Levine M. M. (Univ. of Maryland School of Medicine, Baltimore, Md. 21201), H. L. DuPont, E. J. Gangarosa, R. B. Hornick, M. J. Snyder, J. P. Libonati, K. Glaser and S. B. Formal. Shigellosis in custodial institutions. II. Clinical, immunologic and bacteriologic response of institutionalized children to oral attenuated shigella vaccines. Am J Epidemiol 96: 40–49, 1972.—Isolation techniques and the extensive use of antibiotics have failed to control shigellosis in custodial institutions. As a necessary prerequisite to field-testing, multiple doses of attenuated shigella vaccines were given orally to adult volunteers and institutionalized children to evaluate their safety and bacteriologic and immunologic properties. Two vaccines were studied, a streptomycin-dependent (SmD) and a mutanthybrid (MH) S. flexneri 2a. SmD vaccine was given to 95 children, MH to 102, and placebo to 95. Vomiting was the predominant adverse reaction occurring in 6 of the SmD-vaccinated children (6.3%) and in 8 of those receiving the MH vaccine (7.8%) as compared to 5 placebo fed children (5.3%). Reactions were seen almost exclusively among the most retarded, debilitated children of whom even 8.3% of those ingesting placebo vomited. Vomiting was most frequently encountered after the first dose, never occurring following the fourth dose. Vaccine organisms were recovered by rectal swab culture from 92 of 95 SmD (97%) and 54 of 102 MH vaccinees (53%). Fourfold rise in hemagglutination titer was exhibited by 12 of 49 SmD vaccinees (25%) and 20 of 64 MH vaccinees (31%). Propensity toward seroconversion was found to be related to the preimmunization antibody level.
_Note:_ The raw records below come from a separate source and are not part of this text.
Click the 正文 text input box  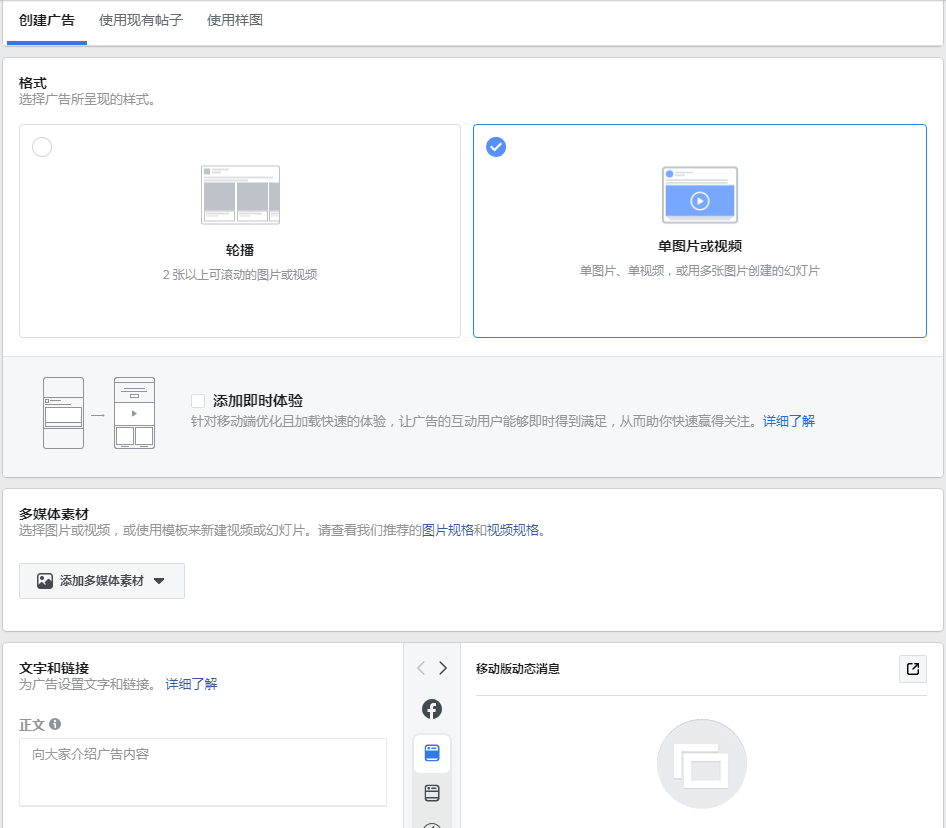pos(202,770)
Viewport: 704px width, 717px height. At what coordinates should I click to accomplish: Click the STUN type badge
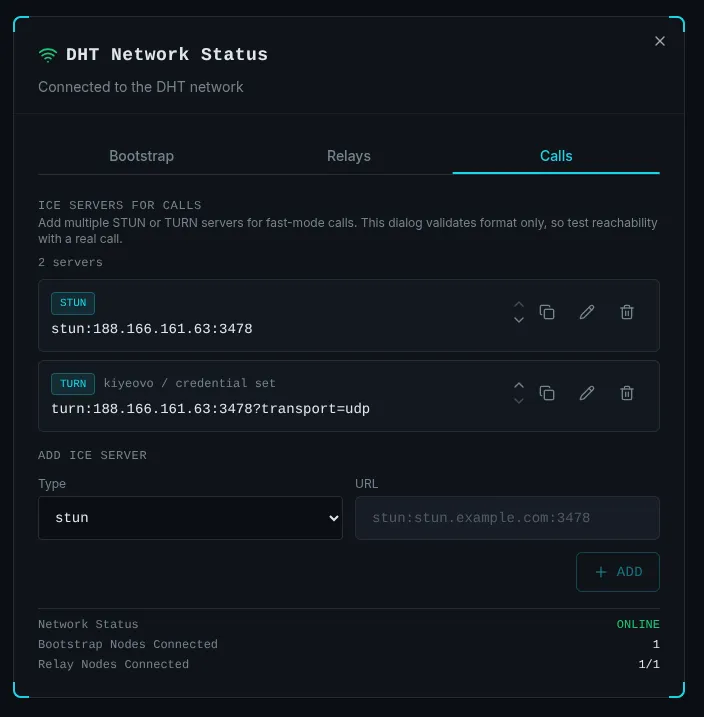click(73, 303)

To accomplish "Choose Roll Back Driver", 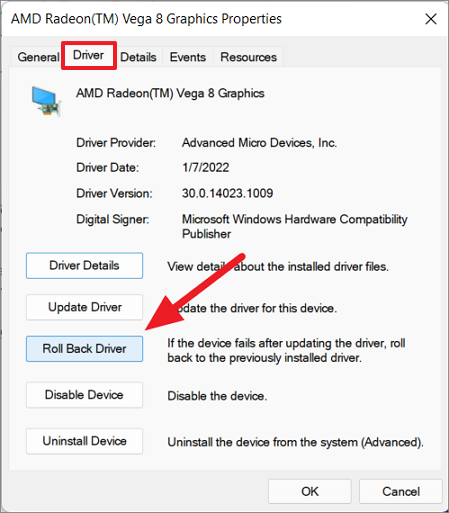I will (x=84, y=349).
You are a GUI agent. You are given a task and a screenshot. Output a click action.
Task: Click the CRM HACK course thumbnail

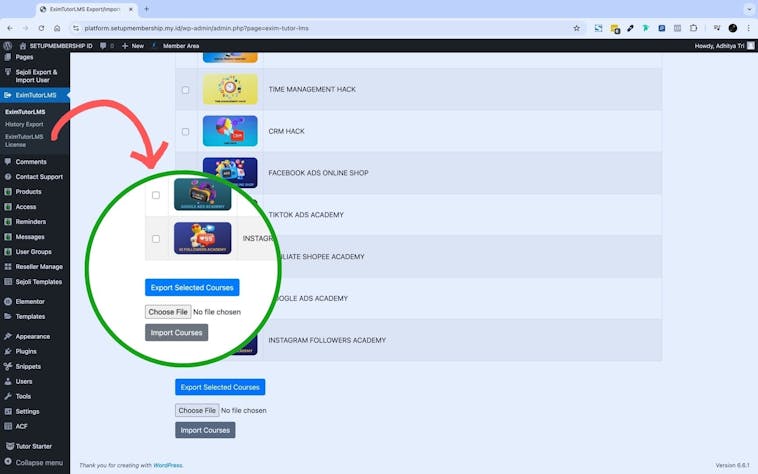[230, 131]
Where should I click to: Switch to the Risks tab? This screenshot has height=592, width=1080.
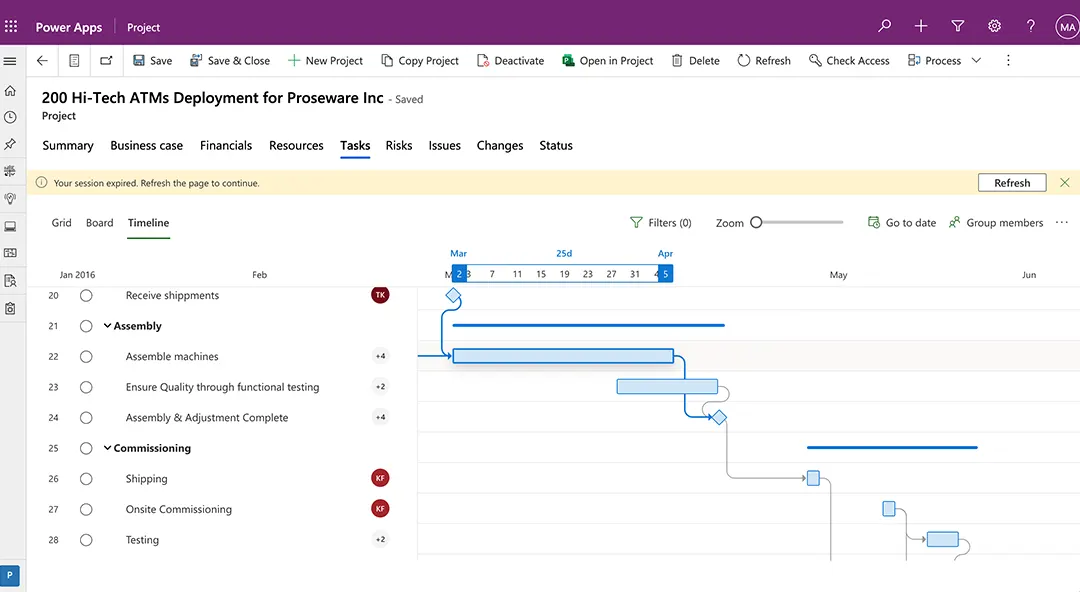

The geometric mean preimmunizaton titer of vaccinees who seroconverted was 30. The respective titer of the vaccinees who did not seroconvert was 166. An efficacious yet palatable means of administering vaccine was developed which utilized 0.8 grams of NaHCO₃ in 8 ounces of milk. These vaccines (at doses as high as 4 × 10¹⁰ organisms) were considered sufficiently safe for field trials to begin.